Sanctuary refers to a place of safety and refuge. Sanctuary as a form of civil initiative becomes necessary when the safety of refugees is threatened, often when a state does not recognize someone’s fear of persecution. The practice of offering sanctuary comes from a commitment to protect members of our communities from deportation and enforced poverty.
Sanctuary is often associated with taking residence in a church or place of worship as a form of protection from deportation. However, church sanctuary is one of many tools used by sanctuary groups to support refugees. Sanctuary may involve sanctuary city policies such as non-cooperation with immigration enforcement and access to services for residents regardless of immigration status; it may be offered as informal communities providing practical and emotional support in solidarity with refugees; and it may be offered through sanctuary in a church or place of worship. These three forms of sanctuary strengthen and support one another, together creating a robust sanctuary for refugees.

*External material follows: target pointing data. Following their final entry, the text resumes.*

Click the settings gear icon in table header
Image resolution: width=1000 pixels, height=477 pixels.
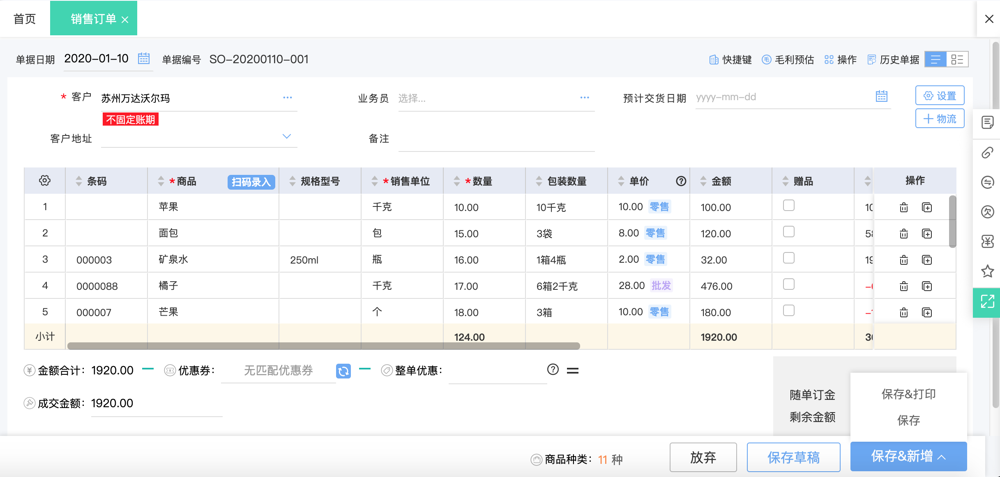[45, 181]
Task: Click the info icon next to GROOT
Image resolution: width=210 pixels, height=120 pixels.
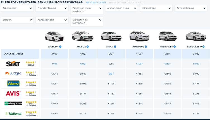Action: 115,47
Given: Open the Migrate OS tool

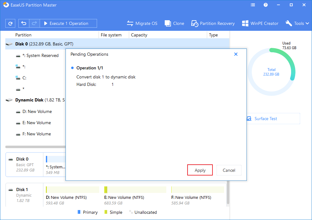Looking at the screenshot, I should point(142,23).
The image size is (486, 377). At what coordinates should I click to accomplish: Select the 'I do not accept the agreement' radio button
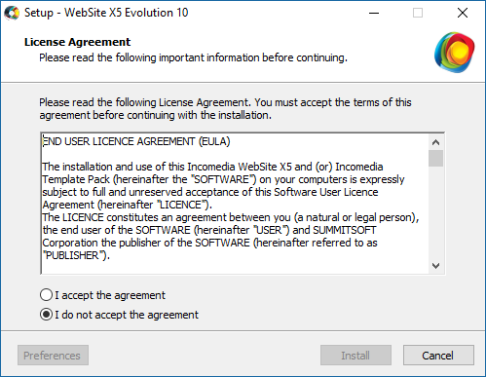(46, 315)
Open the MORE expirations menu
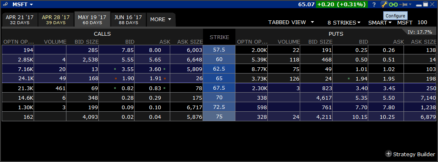The height and width of the screenshot is (162, 438). (161, 20)
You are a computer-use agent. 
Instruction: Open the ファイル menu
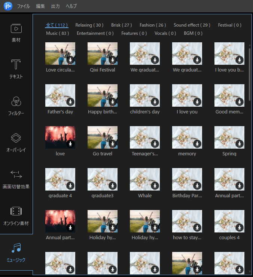tap(24, 6)

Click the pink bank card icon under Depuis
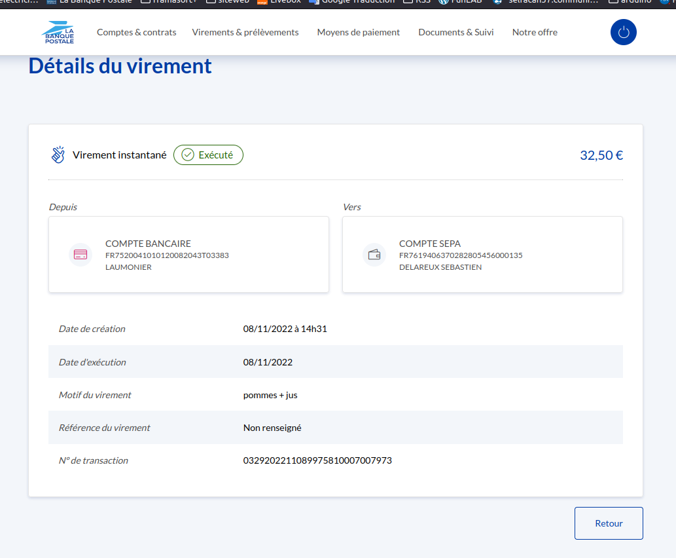point(80,255)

At times, taking sanctuary is a public event, intended to raise awareness about the plight of an individual or family or about the systemic failures of the refugee determination system. Other times, people take or offer sanctuary privately to ensure the safety and well-being of the individuals involved.
The Canadian Sanctuary Network uses casework, public education, and advocacy to support refugees and to seek structural change. Our goal is to strengthen Canada’s refugee protection system and to find a remedy for people who were wrongly denied refugee status.